What lines below mention the word "computer"? Copy each one.

────────────────

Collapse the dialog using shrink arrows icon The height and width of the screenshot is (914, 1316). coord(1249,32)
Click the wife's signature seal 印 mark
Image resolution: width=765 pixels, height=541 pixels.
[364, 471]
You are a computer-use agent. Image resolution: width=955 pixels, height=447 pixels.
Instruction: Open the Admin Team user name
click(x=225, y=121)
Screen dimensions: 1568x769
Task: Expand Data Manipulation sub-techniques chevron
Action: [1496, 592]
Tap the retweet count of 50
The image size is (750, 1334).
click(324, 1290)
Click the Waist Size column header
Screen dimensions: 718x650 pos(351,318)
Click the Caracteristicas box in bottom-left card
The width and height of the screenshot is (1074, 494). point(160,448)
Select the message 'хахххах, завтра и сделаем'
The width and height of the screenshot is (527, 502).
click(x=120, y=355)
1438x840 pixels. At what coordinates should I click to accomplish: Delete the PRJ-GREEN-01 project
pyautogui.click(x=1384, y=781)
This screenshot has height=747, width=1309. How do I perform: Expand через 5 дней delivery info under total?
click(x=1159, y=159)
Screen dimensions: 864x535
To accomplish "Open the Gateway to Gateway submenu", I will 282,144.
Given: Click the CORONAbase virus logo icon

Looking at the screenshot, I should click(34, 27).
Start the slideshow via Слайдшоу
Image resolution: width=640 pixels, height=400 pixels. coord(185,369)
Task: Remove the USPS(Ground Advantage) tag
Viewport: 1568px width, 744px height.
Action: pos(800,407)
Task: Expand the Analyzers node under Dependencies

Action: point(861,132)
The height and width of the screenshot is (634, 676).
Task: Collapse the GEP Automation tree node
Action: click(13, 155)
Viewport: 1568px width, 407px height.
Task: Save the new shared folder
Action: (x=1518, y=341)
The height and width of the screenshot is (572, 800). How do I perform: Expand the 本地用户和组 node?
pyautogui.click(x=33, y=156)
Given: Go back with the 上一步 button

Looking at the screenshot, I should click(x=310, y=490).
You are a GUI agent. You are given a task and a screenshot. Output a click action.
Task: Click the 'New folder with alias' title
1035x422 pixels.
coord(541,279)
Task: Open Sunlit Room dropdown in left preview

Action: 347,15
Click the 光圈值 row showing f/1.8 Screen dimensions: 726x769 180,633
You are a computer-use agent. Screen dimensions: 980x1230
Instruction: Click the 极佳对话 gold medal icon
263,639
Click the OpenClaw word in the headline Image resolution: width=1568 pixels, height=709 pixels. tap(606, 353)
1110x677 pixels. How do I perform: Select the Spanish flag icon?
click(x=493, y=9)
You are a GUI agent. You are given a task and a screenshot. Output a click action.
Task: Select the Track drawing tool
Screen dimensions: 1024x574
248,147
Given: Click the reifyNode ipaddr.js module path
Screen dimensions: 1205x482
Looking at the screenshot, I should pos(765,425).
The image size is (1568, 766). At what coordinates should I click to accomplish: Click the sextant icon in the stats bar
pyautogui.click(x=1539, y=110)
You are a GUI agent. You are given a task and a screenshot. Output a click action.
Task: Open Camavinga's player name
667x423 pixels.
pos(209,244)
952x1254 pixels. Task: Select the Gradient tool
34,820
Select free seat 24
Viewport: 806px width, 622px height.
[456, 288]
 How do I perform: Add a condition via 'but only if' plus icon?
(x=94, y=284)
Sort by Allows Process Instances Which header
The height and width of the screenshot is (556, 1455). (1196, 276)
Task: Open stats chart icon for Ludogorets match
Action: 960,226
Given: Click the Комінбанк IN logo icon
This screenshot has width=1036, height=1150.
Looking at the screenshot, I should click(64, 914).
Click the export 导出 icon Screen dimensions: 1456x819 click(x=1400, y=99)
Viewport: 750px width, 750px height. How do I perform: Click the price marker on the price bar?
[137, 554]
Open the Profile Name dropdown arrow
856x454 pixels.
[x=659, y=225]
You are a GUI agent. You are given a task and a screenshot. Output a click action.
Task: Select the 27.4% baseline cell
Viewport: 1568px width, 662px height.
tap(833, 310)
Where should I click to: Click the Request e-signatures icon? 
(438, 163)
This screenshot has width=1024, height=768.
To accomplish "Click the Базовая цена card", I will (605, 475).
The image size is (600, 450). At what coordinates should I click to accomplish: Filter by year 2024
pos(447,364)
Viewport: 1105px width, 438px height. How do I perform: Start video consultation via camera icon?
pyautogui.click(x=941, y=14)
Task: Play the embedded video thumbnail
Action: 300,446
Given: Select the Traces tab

────────────────

**Output for this task:**
You are a computer-use agent. Image resolution: width=955 pixels, height=447 pixels.
You are a computer-use agent. Screen dimensions: 980x1230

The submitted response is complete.